━━ Фрагмент страницы
Римляне потерпели одно из тяжелейших поражений в своей истории; Аммиан Марцеллин сравнил это сражение с битвой при Каннах (при Адрианополе пало 40 тыс. римских воинов, в том числе император Валент – почти вся армия. При Каннах в 218 г. до н. э. было убито 48 тыс. и взято в плен 10 тыс. из участвовавших в битве 69 тыс. римских воинов; кроме того, позже были убиты или взяты в плен еще 6 тыс. римлян в малом лагере и несколько тысяч в большом лагере и округе. Спаслись 14 тыс. имевшихся в римской армии перед битвой. Ганнибал потерял 6 тыс. убитыми (по Титу Ливию, 8 тыс.) из 50 тыс. воинов, имевшихся перед битвой в карфагенской армии. – Ред.). А какова доля участия гуннов в этой «битве при Каннах»?

Осенью 377 года римская армия заперла готов в горах Фракии. Готы оказались в отчаянном положении. У них не было еды, и римляне пресекали все их попытки выбраться из западни. Часть готов все-таки смогла выскользнуть из западни. Они объединились с гуннами и аланами, кочевавшими к северу от Дуная. Агенты готов сулили огромную добычу, если кочевники помогут им выбраться из критического положения. Эффект этого союза дал поразительные результаты. Как только римские командующие узнали об этом, они тут же стали оттягивать свои войска. Готы выбрались из западни, в которую их загнали римляне, и опять принялись за опустошение несчастной Фракии.

Нет сведений, что гунны, которые так решительно спасли готов, покинули их перед сражением при Адрианополе. Сразу после сражения, когда готы предприняли тщетную попытку застать врасплох Адрианополь, мы опять узнаем о тех же самых гуннах. Спустя несколько дней после победы мы находим их в компании с готами. Мы не сомневаемся, что все это время они были с готами, и нам не кажется невозможным, что римскую конницу, потерпевшую тяжелейшее поражение в римской истории, разгромили не только готы, но и гунны (при Адрианаполе римская конница, безуспешно атаковавшая укрепленную позицию готов, оставила без прикрытия свою пехоту и прозевала стремительную атаку со склона высот подошедшей к полю боя конницы готов, которая сокрушила и уничтожила римскую армию. – Ред.). Нет ничего удивительного в том, что об этом нет ничего в наших источниках: Римская империя оказалась в таком катастрофическом положении, что впоследствии никто не мог дать ясного отчета о том, что произошло в действительности[29].
━━━━
━━ Показанные записи
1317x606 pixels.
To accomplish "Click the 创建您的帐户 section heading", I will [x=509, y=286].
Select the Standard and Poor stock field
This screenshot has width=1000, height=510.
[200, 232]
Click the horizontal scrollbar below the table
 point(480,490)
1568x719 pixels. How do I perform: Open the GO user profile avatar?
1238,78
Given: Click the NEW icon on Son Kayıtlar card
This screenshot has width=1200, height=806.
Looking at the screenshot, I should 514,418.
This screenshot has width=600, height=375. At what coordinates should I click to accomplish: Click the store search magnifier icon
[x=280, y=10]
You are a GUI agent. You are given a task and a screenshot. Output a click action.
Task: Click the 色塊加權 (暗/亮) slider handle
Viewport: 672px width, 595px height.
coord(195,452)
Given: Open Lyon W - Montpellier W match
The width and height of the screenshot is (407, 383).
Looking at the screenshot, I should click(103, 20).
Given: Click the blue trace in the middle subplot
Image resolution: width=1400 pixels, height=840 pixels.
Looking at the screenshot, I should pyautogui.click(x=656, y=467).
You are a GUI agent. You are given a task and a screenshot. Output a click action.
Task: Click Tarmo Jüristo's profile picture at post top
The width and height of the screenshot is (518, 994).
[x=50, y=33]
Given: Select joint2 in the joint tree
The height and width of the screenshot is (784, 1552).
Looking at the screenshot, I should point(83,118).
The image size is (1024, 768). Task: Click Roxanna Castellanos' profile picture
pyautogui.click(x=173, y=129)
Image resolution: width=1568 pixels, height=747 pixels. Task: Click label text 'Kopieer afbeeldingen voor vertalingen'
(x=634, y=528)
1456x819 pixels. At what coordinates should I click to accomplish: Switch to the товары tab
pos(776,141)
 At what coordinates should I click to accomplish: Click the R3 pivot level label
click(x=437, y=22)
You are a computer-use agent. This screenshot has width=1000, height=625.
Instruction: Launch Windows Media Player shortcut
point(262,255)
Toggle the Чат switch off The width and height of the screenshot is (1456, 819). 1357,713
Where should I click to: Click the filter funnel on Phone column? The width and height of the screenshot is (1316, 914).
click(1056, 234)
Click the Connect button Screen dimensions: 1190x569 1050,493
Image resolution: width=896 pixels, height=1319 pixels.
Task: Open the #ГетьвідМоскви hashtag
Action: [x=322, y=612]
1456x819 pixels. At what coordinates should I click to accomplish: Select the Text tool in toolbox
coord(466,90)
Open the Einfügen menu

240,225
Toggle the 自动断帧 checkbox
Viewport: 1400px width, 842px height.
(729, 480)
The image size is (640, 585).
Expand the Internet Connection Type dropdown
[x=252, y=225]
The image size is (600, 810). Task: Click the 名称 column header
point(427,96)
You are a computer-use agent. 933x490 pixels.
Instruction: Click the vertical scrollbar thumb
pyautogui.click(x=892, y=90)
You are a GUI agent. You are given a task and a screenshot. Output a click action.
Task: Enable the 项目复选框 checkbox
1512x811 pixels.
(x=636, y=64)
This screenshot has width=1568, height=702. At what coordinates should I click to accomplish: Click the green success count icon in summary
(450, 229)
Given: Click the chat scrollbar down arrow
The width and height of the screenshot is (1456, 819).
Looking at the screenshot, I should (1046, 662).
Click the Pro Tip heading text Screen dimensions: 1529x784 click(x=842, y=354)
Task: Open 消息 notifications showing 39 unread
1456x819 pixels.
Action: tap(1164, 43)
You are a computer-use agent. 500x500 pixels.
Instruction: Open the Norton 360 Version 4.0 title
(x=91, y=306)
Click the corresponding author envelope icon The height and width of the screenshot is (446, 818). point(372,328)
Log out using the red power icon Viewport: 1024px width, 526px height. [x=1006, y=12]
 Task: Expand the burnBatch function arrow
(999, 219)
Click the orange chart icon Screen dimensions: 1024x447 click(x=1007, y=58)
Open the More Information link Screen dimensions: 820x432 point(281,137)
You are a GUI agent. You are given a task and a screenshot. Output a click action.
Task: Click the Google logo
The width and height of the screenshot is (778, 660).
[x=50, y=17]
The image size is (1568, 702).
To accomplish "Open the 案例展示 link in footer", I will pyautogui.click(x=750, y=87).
━━━━
## Письменное задание:
Определите, согласуются ли с фрагментом о битве при Адрианополе следующие утверждения, и для каждого ответьте «да» или «нет», дословно приведя решающие слова фрагмента. 1. Осенью 377 года римская армия заперла готов в горах Фракии. 2. Автор считает, что гунны покинули готов перед сражением при Адрианополе. 3. Аммиан Марцеллин сравнил сражение при Адрианополе с битвой при Каннах.

## Ответ на задание:
1. Да: «Осенью 377 года римская армия заперла готов в горах Фракии».
2. Нет: «Мы не сомневаемся, что все это время они были с готами».
3. Да: «Аммиан Марцеллин сравнил это сражение с битвой при Каннах».